— EXERCISE GOAL —
Output the lines of the listing as a Markdown table with the columns "Row" and "Text", numbering each row and skipping blank lines. Include only the part that opens with the line containing "You are a computer-use agent. The" and runs through the end of the listing.

— RECORDED DATA —
==============================
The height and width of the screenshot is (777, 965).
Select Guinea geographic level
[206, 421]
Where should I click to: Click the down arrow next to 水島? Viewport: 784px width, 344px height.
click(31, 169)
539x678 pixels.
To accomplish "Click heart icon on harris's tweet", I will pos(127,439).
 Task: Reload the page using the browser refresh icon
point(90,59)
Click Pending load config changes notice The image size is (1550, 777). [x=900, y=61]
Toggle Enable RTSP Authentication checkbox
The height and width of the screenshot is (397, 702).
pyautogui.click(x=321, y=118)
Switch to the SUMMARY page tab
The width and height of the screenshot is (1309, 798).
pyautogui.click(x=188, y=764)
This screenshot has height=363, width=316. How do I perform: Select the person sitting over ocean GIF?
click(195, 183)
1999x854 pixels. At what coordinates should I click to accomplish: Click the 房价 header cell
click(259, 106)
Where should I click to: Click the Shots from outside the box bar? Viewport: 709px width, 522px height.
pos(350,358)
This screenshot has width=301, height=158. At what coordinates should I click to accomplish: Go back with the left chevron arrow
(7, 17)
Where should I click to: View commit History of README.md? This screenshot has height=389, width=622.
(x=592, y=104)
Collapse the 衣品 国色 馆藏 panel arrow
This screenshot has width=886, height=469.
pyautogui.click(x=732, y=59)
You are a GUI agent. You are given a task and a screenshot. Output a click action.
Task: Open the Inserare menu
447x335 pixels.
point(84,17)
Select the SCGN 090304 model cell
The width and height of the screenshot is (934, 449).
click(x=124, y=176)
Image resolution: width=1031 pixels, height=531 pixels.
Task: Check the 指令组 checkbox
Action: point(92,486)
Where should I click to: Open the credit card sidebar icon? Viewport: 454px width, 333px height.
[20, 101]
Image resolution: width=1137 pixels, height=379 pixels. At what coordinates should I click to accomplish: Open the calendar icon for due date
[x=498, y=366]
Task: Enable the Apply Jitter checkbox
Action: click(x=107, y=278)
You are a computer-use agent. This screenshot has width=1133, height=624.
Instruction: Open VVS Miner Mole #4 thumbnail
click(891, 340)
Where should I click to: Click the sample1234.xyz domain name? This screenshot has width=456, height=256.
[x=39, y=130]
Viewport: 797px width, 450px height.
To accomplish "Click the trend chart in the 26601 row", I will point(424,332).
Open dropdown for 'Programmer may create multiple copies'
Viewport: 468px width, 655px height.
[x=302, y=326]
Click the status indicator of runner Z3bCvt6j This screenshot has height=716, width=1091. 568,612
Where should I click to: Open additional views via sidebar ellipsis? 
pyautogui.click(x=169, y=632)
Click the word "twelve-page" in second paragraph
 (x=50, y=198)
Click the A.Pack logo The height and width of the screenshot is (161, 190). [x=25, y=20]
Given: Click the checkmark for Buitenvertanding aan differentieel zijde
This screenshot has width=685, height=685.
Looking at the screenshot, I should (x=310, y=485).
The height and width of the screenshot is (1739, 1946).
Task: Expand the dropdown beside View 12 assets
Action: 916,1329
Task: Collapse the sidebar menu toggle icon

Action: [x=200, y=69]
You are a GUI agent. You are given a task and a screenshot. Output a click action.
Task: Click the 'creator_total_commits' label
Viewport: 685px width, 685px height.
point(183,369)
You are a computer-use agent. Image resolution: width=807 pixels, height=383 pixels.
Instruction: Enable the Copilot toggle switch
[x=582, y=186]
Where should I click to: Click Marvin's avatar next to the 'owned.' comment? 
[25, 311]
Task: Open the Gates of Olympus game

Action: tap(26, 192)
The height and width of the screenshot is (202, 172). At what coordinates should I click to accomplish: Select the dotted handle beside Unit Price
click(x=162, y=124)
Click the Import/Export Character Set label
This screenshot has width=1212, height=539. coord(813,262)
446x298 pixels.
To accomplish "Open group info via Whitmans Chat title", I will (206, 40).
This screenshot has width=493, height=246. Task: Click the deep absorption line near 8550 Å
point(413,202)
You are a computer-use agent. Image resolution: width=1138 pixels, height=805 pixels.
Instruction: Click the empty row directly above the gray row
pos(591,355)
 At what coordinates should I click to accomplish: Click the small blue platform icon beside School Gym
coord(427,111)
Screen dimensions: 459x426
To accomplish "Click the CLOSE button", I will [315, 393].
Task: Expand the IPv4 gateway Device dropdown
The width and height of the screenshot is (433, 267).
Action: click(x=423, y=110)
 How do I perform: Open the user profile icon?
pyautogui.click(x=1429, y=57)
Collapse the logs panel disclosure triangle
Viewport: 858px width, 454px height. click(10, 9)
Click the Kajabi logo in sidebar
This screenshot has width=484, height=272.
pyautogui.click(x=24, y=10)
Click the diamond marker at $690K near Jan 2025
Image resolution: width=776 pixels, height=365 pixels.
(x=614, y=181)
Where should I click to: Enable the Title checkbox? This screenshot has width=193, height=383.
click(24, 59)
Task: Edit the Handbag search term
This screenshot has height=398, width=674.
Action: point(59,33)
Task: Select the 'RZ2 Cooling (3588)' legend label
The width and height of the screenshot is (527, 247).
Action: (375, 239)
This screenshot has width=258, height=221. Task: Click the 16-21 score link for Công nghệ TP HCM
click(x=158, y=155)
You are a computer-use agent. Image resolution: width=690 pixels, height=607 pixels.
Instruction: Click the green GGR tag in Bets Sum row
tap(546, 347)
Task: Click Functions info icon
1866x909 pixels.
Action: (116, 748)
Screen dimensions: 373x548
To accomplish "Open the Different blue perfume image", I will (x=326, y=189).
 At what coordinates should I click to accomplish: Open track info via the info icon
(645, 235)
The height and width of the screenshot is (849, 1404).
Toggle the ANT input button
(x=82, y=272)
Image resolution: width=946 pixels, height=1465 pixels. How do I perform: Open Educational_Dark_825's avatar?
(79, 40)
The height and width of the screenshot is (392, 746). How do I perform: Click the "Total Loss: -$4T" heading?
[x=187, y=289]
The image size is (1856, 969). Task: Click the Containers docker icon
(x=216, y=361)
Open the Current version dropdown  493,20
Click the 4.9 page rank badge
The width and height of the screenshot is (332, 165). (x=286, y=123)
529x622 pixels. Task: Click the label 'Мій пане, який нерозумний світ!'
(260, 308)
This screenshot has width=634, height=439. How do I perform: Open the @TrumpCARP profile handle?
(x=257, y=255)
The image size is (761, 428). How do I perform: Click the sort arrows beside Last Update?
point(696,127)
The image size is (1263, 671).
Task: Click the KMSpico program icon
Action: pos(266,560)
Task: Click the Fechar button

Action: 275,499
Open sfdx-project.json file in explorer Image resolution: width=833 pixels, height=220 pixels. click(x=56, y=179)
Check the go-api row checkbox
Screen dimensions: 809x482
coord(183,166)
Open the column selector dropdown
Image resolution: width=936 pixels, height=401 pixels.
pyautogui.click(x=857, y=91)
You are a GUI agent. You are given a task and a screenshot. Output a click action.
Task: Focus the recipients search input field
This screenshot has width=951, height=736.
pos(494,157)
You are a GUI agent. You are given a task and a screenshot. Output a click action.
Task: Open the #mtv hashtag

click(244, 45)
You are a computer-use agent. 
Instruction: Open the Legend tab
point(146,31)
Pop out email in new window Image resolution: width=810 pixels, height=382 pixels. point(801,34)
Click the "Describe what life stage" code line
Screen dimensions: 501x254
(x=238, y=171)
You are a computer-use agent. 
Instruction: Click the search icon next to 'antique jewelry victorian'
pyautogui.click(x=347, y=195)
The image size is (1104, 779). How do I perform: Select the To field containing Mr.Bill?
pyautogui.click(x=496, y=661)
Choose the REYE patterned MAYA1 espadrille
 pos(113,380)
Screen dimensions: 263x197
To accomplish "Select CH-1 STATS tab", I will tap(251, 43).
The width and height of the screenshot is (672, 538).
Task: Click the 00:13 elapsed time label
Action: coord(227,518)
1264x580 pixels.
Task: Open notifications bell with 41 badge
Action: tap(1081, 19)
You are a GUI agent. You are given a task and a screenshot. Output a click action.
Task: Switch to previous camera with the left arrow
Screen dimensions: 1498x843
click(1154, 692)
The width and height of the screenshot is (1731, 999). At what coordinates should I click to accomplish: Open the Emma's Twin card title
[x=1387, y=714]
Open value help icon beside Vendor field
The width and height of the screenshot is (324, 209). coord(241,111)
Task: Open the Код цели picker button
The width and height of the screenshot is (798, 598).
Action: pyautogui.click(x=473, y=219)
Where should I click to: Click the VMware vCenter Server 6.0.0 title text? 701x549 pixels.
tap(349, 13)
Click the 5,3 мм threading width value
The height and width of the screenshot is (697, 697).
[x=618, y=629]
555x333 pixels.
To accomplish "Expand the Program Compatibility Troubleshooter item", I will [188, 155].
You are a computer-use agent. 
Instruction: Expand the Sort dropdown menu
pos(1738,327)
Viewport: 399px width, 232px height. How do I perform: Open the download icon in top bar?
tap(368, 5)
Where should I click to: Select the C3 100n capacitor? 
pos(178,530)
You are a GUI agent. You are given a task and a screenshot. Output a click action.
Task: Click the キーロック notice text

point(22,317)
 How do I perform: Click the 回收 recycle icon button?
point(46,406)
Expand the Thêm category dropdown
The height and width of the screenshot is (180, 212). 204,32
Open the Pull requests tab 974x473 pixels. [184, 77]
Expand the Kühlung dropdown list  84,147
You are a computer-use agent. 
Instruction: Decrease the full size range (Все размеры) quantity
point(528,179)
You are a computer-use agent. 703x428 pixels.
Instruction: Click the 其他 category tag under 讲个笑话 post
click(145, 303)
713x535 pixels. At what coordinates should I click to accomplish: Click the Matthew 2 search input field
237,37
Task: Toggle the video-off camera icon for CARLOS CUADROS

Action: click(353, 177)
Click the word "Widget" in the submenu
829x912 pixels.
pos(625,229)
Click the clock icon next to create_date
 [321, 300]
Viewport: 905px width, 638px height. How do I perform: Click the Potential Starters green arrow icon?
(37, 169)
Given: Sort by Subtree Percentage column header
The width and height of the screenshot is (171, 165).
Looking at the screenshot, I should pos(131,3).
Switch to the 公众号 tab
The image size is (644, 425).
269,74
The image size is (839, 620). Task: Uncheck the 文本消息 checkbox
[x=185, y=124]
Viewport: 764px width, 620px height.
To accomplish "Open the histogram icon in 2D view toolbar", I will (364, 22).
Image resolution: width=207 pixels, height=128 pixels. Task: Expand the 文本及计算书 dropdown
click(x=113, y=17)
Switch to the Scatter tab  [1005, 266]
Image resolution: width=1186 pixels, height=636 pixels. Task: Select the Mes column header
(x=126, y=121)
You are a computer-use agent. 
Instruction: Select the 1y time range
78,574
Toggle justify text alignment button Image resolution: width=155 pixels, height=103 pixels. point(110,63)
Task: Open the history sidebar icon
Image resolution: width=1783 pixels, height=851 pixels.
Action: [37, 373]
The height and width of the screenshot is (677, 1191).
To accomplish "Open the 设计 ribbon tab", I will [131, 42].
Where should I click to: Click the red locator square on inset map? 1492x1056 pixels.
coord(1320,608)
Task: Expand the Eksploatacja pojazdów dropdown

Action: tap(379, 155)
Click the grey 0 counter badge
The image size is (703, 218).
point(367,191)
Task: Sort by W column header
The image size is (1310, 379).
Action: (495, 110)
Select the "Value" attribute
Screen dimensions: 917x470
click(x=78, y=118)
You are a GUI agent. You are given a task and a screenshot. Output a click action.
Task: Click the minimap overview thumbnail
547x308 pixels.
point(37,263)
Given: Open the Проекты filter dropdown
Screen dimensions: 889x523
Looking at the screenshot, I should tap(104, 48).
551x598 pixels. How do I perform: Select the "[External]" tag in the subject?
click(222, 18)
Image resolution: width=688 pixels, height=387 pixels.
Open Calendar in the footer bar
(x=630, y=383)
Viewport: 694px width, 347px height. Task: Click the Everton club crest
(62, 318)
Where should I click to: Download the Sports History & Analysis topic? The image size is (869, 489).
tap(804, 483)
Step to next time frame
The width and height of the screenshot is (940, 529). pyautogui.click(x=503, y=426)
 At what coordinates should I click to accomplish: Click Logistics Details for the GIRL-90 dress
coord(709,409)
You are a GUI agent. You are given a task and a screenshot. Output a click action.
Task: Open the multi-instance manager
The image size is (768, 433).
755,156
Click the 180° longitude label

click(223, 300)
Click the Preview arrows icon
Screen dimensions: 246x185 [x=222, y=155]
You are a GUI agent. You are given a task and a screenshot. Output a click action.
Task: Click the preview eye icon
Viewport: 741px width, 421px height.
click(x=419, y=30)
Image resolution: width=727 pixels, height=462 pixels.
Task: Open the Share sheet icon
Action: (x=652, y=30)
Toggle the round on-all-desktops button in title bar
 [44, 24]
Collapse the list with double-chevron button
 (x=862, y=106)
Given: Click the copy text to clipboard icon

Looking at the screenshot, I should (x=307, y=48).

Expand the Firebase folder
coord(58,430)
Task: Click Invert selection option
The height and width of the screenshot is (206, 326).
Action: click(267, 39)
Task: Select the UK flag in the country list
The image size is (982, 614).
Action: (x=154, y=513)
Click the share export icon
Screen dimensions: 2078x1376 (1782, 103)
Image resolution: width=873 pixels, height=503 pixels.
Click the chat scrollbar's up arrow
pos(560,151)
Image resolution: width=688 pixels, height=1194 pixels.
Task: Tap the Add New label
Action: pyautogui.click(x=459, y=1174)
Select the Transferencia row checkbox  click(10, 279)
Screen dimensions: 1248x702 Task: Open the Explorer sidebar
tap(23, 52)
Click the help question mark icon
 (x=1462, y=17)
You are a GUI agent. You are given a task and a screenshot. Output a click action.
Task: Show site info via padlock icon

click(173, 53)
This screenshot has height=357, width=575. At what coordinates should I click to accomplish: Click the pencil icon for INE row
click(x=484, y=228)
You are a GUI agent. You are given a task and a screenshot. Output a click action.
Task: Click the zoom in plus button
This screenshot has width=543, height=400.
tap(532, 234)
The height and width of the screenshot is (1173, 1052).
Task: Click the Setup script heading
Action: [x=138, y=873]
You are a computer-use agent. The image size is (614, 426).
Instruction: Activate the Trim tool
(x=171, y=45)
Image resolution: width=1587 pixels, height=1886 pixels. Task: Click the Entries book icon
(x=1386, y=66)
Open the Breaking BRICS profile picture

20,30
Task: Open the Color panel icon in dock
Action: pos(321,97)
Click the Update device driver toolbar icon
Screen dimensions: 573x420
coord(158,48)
==============================
— WRITTEN SOLUTION —
| Row | Text |
|---|---|
| 1 | You are a computer-use agent. The image size is (614, 426). |
| 2 | Instruction: Activate the Trim tool |
| 3 | (x=171, y=45) |
| 4 | Image resolution: width=1587 pixels, height=1886 pixels. Task: Click the Entries book icon |
| 5 | (x=1386, y=66) |
| 6 | Open the Breaking BRICS profile picture |
| 7 | 20,30 |
| 8 | Task: Open the Color panel icon in dock |
| 9 | Action: pos(321,97) |
| 10 | Click the Update device driver toolbar icon |
| 11 | Screen dimensions: 573x420 |
| 12 | coord(158,48) |